Witryny o duchach rosną, aby zapewnić wydawcom ogromny ruch

Tempo ruchu wyświetlane w różnych witrynach taknie zawsze oznacza, że strona jest bardzo skuteczna lub popularna wśród wielu klientów. Większość ruchu wyświetlanego przez te witryny nie jest tak naprawdę generowana przez ludzi przez cały czas, ogromna część z nich została wygenerowana przez boty na stronach o duchach zarządzanych przez wydawców zgodnie z Adweek.

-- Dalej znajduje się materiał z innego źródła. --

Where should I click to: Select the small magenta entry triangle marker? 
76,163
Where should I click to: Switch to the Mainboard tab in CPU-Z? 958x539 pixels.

Serwis informacyjny ujawnił, że mają to wydawcyumieść witryny z duchami, aby wykorzystywać je jako miejsca generowania milionów fałszywych trafień. Jak dotąd tego rodzaju technika działa, ponieważ wydawcy uzyskują od nich miliardy odsłon, co jest czymś więcej niż głównymi stronami takimi jak Yahoo !, Facebook i Google. Są one faktycznie dostarczane przez boty zamiast faktycznych ludzi odwiedzający zgłosił źródło. Trafienia mają na celu przyciągnięcie dużych firm do zamieszczania reklam na swoich stronach w zamian za poważne pieniądze.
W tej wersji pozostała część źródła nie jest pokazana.